When filamentous intertidal algae are experimentally transplanted within the subtidal macroalgal canopy they are consumed within
hours, apparently by amphipods (Amsler et al. 2012b). Diatoms are commonly observed as epiphytes on macroalgae in these communities Acalabrutinib (e.g., Al-Handal and Wulff 2008) although based on our personal observations, only in relatively low densities on most macroalgae from most locations. We hypothesize that this is also because of the high level of amphipod and gastropod grazing pressure. Aumack (2010) performed gut content and stable isotopic analyses of many common amphipod species and reported that diatom frustules were the most common gut content item in most species and that stable isotope values were consistent with diatoms forming a major part of amphipod diets. In a mesocosm experiment in which macroalgae were held with or without natural densities of amphipods DZNeP in vivo for 6 weeks, the major difference between treatments was a very heavy fouling
of diatoms on three of four macroalgal species held without amphipods compared to relatively diatom-free macroalgae where amphipods were present (Aumack et al. 2011b). We are not aware of similar published studies on the impacts of gastropod grazers on Antarctic macroalgal epiphytes.

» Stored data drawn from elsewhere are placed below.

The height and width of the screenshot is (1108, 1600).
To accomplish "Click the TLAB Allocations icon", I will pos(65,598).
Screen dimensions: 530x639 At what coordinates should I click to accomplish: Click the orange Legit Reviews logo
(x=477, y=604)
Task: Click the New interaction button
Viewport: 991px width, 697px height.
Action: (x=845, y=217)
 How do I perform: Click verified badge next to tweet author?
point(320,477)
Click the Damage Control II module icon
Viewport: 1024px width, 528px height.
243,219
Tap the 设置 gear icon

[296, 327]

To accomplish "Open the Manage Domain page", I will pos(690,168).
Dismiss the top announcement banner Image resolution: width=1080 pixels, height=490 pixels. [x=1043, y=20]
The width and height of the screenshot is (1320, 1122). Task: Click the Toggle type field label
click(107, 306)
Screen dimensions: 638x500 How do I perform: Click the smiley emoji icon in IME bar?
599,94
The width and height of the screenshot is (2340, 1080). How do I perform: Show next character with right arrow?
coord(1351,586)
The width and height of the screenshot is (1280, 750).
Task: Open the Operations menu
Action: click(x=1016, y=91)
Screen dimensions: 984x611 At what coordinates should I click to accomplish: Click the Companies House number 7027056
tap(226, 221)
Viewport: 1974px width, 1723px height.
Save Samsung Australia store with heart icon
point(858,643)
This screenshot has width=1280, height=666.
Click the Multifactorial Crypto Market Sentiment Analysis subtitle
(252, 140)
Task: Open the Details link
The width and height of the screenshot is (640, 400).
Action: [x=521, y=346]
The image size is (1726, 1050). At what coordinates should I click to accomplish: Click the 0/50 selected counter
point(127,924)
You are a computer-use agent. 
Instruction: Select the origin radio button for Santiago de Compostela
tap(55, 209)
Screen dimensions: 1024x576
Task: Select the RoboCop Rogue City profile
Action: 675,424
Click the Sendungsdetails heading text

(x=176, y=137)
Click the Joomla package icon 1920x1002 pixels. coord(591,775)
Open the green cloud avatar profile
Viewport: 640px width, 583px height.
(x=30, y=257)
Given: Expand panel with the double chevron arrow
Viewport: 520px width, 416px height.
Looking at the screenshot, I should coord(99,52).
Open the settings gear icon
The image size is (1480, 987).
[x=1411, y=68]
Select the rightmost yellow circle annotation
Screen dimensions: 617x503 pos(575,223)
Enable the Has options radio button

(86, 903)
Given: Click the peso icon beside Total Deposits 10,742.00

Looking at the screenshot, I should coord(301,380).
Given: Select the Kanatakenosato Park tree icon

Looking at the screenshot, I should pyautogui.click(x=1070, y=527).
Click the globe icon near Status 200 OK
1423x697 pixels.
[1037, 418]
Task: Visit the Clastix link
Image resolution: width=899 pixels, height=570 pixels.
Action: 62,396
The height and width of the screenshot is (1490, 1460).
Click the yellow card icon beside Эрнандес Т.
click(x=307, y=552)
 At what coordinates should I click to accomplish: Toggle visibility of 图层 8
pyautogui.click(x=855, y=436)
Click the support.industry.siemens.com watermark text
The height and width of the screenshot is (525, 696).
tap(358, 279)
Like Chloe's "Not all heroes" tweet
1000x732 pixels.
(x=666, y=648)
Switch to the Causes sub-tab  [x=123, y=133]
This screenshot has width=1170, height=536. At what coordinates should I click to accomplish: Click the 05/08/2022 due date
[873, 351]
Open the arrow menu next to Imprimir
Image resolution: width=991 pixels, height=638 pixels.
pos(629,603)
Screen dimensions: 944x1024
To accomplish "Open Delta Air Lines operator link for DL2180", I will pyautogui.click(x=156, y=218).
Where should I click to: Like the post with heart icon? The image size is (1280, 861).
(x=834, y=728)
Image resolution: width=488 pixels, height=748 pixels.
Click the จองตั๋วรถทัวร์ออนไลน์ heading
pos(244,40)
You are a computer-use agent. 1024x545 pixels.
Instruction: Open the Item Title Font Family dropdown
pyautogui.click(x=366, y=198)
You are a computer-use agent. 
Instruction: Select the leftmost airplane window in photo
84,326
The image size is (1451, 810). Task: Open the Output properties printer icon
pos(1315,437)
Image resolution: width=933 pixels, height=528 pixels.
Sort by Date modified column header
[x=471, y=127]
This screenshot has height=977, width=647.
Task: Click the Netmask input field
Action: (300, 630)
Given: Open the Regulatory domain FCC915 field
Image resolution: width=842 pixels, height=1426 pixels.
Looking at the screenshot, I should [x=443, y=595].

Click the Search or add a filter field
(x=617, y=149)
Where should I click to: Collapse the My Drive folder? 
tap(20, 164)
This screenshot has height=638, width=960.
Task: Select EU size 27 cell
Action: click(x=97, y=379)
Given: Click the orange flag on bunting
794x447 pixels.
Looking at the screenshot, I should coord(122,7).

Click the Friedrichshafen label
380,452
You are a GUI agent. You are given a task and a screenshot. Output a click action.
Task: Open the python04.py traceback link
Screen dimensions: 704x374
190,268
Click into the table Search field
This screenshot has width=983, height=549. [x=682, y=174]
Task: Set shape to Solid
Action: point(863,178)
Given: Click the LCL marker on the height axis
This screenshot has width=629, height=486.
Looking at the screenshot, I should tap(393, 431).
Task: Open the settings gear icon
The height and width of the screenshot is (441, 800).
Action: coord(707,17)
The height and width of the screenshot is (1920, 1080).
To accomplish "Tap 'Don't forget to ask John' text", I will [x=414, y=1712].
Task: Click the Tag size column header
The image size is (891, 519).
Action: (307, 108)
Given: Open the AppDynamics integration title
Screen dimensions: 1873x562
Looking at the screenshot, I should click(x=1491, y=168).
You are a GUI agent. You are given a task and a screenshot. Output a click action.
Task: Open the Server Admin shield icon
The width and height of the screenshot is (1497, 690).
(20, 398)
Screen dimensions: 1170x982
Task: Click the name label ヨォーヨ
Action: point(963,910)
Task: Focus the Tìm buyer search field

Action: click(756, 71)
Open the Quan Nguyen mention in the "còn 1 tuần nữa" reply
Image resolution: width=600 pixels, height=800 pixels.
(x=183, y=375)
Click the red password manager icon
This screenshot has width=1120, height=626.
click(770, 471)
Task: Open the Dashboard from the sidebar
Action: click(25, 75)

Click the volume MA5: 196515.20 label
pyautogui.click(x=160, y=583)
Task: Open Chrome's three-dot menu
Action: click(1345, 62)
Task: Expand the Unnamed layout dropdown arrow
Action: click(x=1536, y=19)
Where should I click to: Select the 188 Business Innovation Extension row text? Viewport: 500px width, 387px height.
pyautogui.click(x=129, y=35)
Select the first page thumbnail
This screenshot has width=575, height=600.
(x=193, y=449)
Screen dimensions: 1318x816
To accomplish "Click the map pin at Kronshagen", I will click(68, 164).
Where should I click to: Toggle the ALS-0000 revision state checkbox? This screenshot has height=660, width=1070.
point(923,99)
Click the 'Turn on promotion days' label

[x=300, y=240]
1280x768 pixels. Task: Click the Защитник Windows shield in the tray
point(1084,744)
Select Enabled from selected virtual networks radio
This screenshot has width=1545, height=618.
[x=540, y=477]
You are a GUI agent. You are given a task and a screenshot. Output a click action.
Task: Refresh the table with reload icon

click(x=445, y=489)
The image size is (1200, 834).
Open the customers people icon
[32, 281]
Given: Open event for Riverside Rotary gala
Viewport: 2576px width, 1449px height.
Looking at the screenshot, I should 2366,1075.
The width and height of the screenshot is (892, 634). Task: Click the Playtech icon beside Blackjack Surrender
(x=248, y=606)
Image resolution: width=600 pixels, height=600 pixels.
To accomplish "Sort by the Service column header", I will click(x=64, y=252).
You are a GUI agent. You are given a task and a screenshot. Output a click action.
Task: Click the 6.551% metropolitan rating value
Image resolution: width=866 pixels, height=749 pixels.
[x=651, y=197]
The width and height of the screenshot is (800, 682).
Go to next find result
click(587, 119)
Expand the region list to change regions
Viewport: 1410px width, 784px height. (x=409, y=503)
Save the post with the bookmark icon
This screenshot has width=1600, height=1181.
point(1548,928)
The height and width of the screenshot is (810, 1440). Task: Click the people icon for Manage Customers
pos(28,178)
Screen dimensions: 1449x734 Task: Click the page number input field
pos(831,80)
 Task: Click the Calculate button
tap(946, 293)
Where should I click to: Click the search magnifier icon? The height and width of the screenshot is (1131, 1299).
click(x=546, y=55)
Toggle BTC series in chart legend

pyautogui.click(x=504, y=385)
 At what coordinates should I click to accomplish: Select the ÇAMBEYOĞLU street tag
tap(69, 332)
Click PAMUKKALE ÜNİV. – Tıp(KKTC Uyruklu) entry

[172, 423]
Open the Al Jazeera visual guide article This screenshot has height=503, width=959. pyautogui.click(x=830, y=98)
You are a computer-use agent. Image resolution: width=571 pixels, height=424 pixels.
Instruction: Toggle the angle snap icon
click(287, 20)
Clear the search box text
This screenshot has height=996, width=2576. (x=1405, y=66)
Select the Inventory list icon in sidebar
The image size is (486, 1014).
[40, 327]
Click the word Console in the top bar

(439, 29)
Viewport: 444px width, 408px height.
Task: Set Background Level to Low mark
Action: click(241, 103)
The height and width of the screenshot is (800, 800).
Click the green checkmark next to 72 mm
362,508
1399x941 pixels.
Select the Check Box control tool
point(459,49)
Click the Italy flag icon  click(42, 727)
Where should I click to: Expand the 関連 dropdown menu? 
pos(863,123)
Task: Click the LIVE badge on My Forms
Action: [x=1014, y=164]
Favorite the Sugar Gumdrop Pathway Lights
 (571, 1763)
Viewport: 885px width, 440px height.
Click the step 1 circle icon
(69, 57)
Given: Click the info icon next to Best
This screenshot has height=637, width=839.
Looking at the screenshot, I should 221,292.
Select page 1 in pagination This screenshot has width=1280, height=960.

However, many, if not most, macroalgal-associated gastropods in the community may be biomechanically limited to consuming single-celled or filamentous algae, thereby benefiting their macroalgal hosts. A majority
of the gastropod species found in our ongoing analysis of samples collected as part of the Huang MCE公司 et al. (2007) amphipod study are relatively small and have taenioglossan radulae, which are best suited for scraping diatoms and filamentous algae (based either on what is known for the species or inferred from the genus; Steneck and Watling 1982, M. O. Amsler, unpublished). Peters (2003) also noted that while free-living filamentous algae are relatively uncommon in this community, there is an abundance of filamentous algae living as endophytes within the larger macroalgae. Peters noted that it has long been postulated that an advantage to endophytism could be refuge from grazers (e.g., Kylin 1937) and he hypothesized that the high frequency of endophytes in WAP macroalgae is also a result of the heavy selection pressure from the abundant amphipod assemblage, a hypothesis that was strengthened when it was subsequently understood that such a high percentage of the macroalgae the endophytes are growing in are chemically defended from amphipods and other grazers (Amsler et al. 2005). Amsler et al. (2009b) also reported a high frequency of endophytes in Antarctic macroalgae and observed that when placed into laboratory culture in the absence of amphipods, filaments from many of the endophytic species grew out from the hosts and became epiphytes as well.